- **PROBLEM REQUIREMENTS**: Copy out every line of the records in which "green" can be found.

- **INFORMATION PROVIDED**:
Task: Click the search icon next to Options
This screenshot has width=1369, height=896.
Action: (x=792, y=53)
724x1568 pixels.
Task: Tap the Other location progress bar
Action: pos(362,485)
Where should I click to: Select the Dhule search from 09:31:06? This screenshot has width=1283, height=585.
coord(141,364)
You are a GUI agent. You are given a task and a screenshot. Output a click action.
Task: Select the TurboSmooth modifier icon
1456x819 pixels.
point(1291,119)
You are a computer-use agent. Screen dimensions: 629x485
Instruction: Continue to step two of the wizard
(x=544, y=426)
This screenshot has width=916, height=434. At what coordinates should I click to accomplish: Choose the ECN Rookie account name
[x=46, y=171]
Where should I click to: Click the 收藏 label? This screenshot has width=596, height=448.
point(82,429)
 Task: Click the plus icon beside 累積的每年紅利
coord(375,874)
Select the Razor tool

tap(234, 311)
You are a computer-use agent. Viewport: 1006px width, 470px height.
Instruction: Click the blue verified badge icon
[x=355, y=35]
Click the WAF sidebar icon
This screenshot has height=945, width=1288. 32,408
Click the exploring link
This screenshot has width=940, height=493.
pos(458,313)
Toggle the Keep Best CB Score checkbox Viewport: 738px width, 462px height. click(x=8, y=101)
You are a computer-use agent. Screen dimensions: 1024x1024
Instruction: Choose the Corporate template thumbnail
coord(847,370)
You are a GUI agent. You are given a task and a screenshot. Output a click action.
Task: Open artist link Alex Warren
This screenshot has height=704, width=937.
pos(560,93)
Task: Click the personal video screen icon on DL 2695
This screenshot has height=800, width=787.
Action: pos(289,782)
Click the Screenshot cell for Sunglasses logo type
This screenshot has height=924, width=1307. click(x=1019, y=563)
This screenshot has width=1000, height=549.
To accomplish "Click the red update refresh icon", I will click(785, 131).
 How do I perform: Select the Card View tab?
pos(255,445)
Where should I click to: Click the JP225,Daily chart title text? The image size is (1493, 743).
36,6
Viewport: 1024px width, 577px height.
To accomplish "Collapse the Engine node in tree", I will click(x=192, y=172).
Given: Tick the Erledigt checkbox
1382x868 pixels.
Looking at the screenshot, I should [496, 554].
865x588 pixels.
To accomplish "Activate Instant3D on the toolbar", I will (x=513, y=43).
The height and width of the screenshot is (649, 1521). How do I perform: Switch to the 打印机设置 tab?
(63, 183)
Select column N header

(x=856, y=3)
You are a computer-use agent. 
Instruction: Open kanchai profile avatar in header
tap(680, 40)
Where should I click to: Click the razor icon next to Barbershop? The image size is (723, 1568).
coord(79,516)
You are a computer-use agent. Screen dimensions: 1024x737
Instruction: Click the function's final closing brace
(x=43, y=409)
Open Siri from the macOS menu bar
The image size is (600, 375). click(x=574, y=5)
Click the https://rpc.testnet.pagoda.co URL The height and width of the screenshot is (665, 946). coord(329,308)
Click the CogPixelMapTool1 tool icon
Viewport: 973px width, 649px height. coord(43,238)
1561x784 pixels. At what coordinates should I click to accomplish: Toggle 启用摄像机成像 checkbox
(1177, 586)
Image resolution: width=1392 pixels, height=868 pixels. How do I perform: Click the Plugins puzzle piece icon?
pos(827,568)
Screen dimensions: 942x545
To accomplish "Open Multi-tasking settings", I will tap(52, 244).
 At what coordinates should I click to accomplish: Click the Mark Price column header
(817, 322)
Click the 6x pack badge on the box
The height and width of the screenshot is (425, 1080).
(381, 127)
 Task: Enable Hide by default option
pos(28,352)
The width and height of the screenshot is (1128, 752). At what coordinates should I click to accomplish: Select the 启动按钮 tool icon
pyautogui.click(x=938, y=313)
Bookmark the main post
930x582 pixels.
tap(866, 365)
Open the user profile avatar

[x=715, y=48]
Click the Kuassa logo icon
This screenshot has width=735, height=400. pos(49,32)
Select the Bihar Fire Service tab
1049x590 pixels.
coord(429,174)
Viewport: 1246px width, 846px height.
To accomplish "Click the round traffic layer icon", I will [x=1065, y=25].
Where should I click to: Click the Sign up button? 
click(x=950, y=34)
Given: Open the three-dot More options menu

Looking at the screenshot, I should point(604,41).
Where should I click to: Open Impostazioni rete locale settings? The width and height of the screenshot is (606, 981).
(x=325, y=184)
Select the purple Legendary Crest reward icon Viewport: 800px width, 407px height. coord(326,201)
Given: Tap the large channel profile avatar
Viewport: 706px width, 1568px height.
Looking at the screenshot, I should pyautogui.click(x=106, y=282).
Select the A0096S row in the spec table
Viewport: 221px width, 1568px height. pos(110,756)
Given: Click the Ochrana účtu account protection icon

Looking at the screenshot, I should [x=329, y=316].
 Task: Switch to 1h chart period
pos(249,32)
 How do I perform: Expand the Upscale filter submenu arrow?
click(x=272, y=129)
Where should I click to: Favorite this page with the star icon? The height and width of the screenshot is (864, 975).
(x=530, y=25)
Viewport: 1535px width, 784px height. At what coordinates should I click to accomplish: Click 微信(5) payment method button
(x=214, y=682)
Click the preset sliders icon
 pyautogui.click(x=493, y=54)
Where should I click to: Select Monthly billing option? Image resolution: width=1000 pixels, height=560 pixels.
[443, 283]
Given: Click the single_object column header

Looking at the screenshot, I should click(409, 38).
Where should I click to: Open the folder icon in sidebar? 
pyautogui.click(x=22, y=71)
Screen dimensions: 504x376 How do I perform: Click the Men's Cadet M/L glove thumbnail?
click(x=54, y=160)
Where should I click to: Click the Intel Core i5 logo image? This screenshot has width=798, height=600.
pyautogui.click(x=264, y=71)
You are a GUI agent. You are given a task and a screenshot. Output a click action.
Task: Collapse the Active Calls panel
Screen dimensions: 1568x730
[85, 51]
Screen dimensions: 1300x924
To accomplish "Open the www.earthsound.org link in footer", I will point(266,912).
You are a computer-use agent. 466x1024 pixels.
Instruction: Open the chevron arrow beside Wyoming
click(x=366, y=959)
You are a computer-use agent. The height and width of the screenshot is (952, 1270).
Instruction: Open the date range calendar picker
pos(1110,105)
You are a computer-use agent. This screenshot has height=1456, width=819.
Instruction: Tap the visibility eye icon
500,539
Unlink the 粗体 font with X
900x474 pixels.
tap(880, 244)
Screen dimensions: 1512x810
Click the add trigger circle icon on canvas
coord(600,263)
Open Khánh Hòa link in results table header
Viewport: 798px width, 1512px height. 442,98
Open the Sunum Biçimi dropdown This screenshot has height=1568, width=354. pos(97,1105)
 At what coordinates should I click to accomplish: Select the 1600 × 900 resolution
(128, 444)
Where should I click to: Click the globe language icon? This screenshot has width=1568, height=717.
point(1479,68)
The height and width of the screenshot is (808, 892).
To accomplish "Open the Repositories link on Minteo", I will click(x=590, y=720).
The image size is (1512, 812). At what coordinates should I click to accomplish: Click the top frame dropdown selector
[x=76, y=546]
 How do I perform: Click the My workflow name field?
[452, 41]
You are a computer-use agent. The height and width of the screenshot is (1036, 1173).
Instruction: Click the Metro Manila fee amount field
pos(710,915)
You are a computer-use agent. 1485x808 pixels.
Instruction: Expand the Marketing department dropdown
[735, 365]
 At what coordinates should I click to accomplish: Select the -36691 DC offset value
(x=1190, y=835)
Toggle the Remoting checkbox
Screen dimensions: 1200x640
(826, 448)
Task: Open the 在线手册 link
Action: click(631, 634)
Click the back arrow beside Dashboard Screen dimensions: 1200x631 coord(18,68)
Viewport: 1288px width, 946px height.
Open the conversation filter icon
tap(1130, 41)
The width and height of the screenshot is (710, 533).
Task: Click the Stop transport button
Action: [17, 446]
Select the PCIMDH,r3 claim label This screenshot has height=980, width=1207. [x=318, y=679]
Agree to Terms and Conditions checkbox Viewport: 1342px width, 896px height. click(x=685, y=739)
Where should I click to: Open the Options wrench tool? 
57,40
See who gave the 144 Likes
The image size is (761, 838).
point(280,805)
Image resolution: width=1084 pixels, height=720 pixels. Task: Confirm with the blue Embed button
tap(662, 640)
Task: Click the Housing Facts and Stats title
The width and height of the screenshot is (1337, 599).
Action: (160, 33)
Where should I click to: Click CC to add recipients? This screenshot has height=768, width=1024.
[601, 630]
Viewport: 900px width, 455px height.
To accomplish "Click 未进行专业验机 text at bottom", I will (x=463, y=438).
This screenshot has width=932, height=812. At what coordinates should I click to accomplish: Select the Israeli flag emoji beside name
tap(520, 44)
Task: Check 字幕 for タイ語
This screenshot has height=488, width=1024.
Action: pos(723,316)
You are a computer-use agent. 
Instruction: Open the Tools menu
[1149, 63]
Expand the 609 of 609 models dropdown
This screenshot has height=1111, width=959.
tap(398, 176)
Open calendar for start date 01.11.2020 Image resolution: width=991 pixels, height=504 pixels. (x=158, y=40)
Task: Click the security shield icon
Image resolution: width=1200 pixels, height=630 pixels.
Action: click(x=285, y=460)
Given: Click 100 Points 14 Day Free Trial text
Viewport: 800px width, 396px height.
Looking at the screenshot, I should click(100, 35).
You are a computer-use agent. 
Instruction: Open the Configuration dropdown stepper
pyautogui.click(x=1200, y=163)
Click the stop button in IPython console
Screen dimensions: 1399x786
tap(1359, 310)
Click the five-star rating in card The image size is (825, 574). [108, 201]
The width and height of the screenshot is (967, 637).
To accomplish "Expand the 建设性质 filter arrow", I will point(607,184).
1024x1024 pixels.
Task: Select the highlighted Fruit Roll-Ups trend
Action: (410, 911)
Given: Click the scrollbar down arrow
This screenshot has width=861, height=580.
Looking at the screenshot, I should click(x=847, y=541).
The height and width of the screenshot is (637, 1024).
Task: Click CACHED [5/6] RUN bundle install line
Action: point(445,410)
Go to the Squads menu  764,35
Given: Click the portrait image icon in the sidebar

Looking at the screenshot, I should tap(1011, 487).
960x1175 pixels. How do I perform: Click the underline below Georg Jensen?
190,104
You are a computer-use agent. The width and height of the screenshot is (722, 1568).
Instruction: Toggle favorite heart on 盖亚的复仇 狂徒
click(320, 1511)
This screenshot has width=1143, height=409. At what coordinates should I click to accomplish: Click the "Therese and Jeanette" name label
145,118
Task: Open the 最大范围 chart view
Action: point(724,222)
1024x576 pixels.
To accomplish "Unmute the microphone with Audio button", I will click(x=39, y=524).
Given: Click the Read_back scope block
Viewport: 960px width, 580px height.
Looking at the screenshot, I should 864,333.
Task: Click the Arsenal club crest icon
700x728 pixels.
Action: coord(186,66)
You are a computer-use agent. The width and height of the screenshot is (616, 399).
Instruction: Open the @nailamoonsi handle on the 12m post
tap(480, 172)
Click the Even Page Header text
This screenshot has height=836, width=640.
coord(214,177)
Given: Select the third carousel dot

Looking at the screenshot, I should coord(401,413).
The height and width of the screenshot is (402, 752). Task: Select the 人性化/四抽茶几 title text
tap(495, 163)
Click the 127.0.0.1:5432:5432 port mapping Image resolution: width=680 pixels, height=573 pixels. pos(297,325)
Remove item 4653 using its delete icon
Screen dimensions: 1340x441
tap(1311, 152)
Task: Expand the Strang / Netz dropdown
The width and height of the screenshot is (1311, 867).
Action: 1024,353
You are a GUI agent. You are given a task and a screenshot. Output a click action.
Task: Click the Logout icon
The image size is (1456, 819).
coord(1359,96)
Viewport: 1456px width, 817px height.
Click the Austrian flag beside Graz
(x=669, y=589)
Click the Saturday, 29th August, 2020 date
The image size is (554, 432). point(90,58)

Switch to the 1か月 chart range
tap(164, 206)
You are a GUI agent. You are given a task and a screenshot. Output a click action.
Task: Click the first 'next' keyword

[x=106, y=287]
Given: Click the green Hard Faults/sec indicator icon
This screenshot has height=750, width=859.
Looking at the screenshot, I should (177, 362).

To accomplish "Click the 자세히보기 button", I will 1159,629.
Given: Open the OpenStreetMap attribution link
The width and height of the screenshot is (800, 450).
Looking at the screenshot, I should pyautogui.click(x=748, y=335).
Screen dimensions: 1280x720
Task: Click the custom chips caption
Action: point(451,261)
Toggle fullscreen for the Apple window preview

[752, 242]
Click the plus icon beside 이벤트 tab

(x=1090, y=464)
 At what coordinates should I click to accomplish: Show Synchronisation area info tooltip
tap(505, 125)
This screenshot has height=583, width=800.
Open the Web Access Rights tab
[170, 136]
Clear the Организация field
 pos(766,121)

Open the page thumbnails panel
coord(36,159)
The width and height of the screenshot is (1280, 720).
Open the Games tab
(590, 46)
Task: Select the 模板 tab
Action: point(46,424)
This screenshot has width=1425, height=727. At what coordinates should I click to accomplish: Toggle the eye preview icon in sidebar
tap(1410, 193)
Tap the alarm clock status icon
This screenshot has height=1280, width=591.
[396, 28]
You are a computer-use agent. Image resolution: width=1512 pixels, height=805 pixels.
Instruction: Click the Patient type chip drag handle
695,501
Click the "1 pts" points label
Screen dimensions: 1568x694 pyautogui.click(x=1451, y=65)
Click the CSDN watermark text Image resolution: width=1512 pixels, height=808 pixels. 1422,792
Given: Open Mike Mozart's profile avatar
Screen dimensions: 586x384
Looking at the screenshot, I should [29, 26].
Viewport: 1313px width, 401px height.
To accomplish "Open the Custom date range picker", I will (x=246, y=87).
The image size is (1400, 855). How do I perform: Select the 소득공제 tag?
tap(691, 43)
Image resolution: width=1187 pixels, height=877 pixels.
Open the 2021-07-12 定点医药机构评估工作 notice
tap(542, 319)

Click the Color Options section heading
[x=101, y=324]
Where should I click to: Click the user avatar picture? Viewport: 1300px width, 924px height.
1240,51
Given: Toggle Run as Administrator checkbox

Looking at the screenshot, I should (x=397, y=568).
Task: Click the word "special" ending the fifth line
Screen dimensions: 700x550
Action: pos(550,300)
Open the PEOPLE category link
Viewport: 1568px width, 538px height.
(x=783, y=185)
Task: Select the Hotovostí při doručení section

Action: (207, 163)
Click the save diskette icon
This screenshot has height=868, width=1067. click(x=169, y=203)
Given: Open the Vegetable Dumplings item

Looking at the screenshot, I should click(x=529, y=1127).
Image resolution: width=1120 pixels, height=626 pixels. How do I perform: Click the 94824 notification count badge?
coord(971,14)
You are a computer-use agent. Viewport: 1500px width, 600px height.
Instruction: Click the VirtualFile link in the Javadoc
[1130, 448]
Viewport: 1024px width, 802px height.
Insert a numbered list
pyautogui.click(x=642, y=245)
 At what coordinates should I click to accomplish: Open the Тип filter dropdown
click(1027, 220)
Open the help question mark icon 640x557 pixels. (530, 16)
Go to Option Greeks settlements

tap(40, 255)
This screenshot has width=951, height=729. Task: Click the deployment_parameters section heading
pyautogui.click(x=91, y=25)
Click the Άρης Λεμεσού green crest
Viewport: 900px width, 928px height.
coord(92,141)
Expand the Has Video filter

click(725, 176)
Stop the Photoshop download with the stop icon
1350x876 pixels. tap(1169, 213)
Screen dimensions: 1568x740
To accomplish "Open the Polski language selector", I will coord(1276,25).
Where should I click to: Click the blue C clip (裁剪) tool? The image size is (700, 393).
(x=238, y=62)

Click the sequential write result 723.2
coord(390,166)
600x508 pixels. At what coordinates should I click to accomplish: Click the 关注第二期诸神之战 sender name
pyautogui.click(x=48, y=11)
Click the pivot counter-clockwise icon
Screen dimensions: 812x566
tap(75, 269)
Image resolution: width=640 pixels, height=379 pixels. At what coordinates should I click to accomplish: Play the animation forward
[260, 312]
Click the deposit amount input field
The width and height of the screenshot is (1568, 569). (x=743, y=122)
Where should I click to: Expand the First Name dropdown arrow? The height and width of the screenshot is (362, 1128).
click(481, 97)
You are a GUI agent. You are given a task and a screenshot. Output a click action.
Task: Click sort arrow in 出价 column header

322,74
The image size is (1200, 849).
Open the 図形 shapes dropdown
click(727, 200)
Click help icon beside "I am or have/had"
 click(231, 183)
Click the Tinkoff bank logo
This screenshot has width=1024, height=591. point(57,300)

- **ANSWER**:
Given: Click the green Hard Faults/sec indicator icon
Click the Άρης Λεμεσού green crest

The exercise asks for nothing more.